(Text section begins)

0
votes

My COPY command keeps receiving the following error:

Missing newline: Unexpected character 0x73 found at location 4194303

I ran it through the following function to check for non-ASCII characters:

def return_non_ascii_codes(input: str):
    for char in input:
        if ord(char) > 127:
            yield ord(char)  

And found out that I had a number of characters that returned a 160 code. Looking this up in a Unicode chart, it looks like this is a non-break space character: http://www.fileformat.info/info/unicode/char/00a0/index.htm

I want to NULL these characters out in my COPY command, but am unsure of what the correct character sequence/format I should use.

The COPY command is as follows:

COPY xxx
FROM 's3://xxx/cleansed.csv'
WITH CREDENTIALS 'aws_access_key_id=xxx;aws_secret_access_key=xxx'
-- GZIP
ESCAPE
FILLRECORD
TRIMBLANKS
TRUNCATECOLUMNS
DELIMITER '|'
BLANKSASNULL
REMOVEQUOTES
ACCEPTINVCHARS
TIMEFORMAT 'auto'
DATEFORMAT 'auto';

EDIT: I used Python to find the characters, but Python does not do any of the actual processing in my pipeline. I do a COPY TO STDOUT command from our PostgreSQL databases, and then upload those files directly to S3 for copy to Redshift. So it needs to be handled in one of those two places.

Here are the two fields from the destination table:

id                      BIGINT,
quiz_data               VARCHAR(65535)

(Text section ends)
(Material for the task begins)

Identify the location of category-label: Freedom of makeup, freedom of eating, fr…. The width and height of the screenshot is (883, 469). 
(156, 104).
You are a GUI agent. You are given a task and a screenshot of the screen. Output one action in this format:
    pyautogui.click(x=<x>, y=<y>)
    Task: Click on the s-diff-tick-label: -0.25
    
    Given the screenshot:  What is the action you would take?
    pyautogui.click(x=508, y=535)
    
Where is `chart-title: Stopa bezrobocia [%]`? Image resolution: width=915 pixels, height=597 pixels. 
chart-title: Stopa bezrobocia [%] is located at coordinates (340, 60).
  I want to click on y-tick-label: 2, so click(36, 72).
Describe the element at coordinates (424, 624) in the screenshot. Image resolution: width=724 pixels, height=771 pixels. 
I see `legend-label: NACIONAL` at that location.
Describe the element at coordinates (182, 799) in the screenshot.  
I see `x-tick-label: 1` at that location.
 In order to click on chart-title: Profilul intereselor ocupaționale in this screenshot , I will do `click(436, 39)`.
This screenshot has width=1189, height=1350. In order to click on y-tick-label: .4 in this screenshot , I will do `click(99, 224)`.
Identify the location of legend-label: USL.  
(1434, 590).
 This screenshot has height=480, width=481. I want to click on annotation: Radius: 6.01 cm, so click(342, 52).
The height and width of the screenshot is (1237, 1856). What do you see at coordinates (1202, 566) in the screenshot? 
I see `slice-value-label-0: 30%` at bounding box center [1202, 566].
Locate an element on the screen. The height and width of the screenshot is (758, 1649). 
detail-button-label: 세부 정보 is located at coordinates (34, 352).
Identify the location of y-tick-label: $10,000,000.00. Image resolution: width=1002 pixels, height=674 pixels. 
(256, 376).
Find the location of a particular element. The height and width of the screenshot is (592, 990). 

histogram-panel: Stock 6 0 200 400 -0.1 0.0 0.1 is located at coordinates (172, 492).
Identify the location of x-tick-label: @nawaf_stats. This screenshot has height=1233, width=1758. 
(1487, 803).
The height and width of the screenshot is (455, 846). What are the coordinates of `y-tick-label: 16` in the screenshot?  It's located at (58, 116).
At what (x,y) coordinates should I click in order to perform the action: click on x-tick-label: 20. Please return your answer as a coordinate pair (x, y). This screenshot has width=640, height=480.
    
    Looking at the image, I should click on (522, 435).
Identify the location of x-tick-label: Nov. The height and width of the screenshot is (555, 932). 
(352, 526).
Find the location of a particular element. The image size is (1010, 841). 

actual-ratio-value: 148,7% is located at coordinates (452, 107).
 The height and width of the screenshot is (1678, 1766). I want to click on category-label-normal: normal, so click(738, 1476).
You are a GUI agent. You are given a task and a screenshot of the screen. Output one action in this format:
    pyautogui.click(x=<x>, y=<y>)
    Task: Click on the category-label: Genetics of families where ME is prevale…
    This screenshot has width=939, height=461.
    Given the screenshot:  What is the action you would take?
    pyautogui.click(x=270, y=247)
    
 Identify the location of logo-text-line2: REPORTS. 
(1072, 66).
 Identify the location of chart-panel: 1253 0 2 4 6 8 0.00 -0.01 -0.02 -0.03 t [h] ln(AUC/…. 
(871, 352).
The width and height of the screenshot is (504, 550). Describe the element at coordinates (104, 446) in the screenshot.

(Material for the task ends)

Instructions.
1. Can you transcribe the listing verbatim, from the line with "Identify the location of x-tick-label: Nov." up to and including the line with "(871, 352)."?
2. How would the forum post about the Redshift COPY error go on from its final line?

Replies.
1.
Identify the location of x-tick-label: Nov. The height and width of the screenshot is (555, 932). 
(352, 526).
Find the location of a particular element. The image size is (1010, 841). 

actual-ratio-value: 148,7% is located at coordinates (452, 107).
 The height and width of the screenshot is (1678, 1766). I want to click on category-label-normal: normal, so click(738, 1476).
You are a GUI agent. You are given a task and a screenshot of the screen. Output one action in this format:
    pyautogui.click(x=<x>, y=<y>)
    Task: Click on the category-label: Genetics of families where ME is prevale…
    This screenshot has width=939, height=461.
    Given the screenshot:  What is the action you would take?
    pyautogui.click(x=270, y=247)
    
 Identify the location of logo-text-line2: REPORTS. 
(1072, 66).
 Identify the location of chart-panel: 1253 0 2 4 6 8 0.00 -0.01 -0.02 -0.03 t [h] ln(AUC/…. 
(871, 352).

2.
UPDATE 1: I ran the script through a function to cleanse all non-ASCII characters like so:

with open(file, 'r') as inf, open(outfile, 'w') as outf:
        for line in inf:
            print(return_non_ascii_codes(line))
            outf.write(''.join(return_ascii_chars(line)))

def return_ascii_chars(input: str):
    return (char for char in input if ord(char) < 127)

and then tried to COPY to Redshift. Still getting the following:

Missing newline: Unexpected character 0x20 found at location 4194303  

I've double-checked that the cleansed file doesn't have any non-ASCII character...

2

2 Answers

1
votes
COPY table1 FROM 's3://my_bucket' CREDENTIALS '' ACCEPTINVCHARS 

Use can use ACCEPTINVCHARS parameter in your copy command.

Its pretty easy and straight forward.
If I’ve made a bad assumption please comment and I’ll refocus my answer.

0
votes

yourvariable.replace(unichr(160), "")